▸ **PASSAGE PROVIDED**
^^^^^^^^
Charles’ Law Calculator


This all-in-one online Charles’ Law Calculator performs calculations using the Charles’ law formula that relates the initial and final volume and temperature values of an ideal gas at the same constant pressure. You can enter the values of any three parameters in the fields of the calculator and find the missing parameter.


V1 / T1 = V2 / T2

V1:
T1:
V2:
T2:


What is Charles’ Law?

Charles’ law is an experimental gas law that relates the volume and temperature of a fixed mass of a gas that is close to an ideal gas when its pressure remains constant. The law was named after scientist Jacques Charles, who first formulated the original law.

The modern formulation of Charles’ law states that when the pressure on a sample of a dry gas is held constant, the Kelvin temperature and the volume will be in direct proportion. This relationship of direct proportion can be written as the following Charles’ law formula:

$$V = k \cdot T,$$

where

• \(V \ \) is the volume of the gas,
• \(T \ \) is the temperature of the gas (measured in Kelvins),
• \(k \ \) is a non-zero constant.

The Charles’s law is often expressed in the following form:

$$\frac{V_1}{T_1} = \frac{V_2}{T_2},$$

where

• \(V_1 \ \) is the initial volume,
• \(T_1 \ \) is the initial temperature (in Kelvins),
• \(V_2 \ \) is the final volume,
• \(T_2 \ \) is the final temperature (in Kelvins).
^^^^^^^^
▸ **TO DO**
Can you carry on the Charles' law page above, starting right after its last line, which defines the final temperature in Kelvins?

▸ **RECORD LIST**
^^^^^^^^
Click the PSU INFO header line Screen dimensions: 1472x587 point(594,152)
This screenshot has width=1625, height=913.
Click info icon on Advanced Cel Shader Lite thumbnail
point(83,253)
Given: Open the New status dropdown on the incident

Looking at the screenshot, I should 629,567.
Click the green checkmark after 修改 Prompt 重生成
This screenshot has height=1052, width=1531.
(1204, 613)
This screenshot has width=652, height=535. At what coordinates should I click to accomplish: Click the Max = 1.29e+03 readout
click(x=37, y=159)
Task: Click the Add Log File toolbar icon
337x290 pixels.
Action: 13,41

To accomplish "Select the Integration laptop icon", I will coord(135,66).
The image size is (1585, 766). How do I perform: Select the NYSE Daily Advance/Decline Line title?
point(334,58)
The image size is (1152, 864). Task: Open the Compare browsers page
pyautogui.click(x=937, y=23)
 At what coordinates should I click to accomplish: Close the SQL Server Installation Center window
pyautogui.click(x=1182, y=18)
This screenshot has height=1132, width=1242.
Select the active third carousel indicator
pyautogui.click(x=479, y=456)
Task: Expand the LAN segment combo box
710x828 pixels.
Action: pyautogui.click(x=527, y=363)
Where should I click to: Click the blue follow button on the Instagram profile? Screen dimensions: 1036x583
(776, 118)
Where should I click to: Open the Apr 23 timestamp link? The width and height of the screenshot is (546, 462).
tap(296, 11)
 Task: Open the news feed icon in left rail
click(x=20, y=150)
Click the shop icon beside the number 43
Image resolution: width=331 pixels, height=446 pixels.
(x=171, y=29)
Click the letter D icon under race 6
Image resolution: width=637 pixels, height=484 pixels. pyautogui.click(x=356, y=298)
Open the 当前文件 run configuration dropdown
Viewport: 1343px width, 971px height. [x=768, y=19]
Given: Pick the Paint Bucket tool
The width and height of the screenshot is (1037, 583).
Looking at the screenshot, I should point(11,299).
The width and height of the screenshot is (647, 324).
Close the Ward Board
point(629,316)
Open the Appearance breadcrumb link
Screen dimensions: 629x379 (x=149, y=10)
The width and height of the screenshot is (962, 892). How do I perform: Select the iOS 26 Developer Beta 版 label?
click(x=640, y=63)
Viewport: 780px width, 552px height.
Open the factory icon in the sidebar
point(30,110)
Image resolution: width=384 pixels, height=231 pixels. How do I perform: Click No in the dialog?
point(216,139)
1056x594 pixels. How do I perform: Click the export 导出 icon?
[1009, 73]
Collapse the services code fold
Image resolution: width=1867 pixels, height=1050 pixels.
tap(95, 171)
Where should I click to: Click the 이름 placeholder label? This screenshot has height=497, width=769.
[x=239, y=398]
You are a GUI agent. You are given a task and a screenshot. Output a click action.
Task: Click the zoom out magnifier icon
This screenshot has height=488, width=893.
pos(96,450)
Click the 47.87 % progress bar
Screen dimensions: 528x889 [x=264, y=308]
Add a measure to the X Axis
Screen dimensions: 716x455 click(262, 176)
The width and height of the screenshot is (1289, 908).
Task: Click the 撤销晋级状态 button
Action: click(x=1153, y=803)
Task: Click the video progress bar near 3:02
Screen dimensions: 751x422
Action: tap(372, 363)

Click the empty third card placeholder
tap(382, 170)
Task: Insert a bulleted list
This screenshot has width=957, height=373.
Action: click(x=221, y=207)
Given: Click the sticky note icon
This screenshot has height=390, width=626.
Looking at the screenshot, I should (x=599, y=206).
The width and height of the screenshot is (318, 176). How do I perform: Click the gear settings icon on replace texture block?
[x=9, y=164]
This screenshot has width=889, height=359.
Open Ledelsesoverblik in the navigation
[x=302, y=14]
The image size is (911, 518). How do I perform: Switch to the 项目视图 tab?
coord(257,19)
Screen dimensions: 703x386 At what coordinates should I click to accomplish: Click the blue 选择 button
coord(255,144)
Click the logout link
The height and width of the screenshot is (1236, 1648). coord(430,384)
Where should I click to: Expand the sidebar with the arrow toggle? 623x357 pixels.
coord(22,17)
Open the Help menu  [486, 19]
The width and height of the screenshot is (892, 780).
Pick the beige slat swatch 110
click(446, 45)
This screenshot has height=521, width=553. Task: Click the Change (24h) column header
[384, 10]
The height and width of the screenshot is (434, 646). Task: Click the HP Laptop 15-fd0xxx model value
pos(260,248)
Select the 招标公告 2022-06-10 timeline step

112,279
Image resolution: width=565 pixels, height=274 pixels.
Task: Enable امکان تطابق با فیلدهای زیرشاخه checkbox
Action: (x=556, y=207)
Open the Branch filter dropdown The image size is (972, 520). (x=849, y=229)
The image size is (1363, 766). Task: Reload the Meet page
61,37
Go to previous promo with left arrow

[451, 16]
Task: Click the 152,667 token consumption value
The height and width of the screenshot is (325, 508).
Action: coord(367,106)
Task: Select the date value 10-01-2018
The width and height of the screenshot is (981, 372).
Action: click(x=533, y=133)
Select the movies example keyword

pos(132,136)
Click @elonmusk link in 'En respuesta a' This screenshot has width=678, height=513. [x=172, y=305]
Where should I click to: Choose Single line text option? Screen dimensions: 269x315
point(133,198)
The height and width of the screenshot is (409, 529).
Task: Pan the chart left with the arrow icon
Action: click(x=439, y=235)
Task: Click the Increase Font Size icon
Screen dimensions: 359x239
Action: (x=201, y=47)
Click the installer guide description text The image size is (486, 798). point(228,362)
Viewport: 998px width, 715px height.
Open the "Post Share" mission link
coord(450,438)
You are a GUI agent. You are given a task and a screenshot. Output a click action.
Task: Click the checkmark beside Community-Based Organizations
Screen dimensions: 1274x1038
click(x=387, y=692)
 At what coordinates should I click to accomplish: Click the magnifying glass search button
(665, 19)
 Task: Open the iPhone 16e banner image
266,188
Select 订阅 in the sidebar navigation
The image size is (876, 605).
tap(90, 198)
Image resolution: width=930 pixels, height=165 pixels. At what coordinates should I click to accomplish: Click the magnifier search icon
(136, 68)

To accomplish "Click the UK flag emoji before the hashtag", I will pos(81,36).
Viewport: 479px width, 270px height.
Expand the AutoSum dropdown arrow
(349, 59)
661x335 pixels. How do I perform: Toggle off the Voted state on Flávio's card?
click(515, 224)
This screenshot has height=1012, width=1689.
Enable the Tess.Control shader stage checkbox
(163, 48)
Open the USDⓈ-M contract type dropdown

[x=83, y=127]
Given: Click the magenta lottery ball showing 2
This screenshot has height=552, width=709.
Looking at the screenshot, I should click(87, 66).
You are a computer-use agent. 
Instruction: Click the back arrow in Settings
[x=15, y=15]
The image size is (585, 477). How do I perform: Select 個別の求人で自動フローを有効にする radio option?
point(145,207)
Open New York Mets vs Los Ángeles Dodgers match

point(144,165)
^^^^^^^^
▸ **RESULT BELOW**
It should be emphasized that the above formulas use temperature measured in Kelvin. Recall that the Kelvin is the SI unit for temperature and is sometimes referred to as absolute temperature. If you want to use other temperature units, you must use the following conversion formulas:

$$Celsius = Kelvin \ – \ 273.15,$$

$$Fahrenheit = \frac{9}{5} \cdot Celsius + 32.$$

These conversions are done automatically when you use our Charles’ Law calculator and select the units you need.

When using the Charles’s law, remember that it only applies to gases that are close to an ideal gas. An ideal gas consists of particles of negligibly small size that do not interact with each other. The ideal gas model makes it easy to understand the physical meaning of Charles’s law.

Indeed, an increase in the temperature of a gas causes individual gas molecules to move faster. The faster the molecules move, the more often and with greater force they collide with the walls of the gas container. More frequent and forceful collisions result in higher pressure. However, if the volume of the container is adjustable, the volume will increase while the pressure remains the same. The thermodynamic process in which the pressure in the system is maintained constant is called isobaric.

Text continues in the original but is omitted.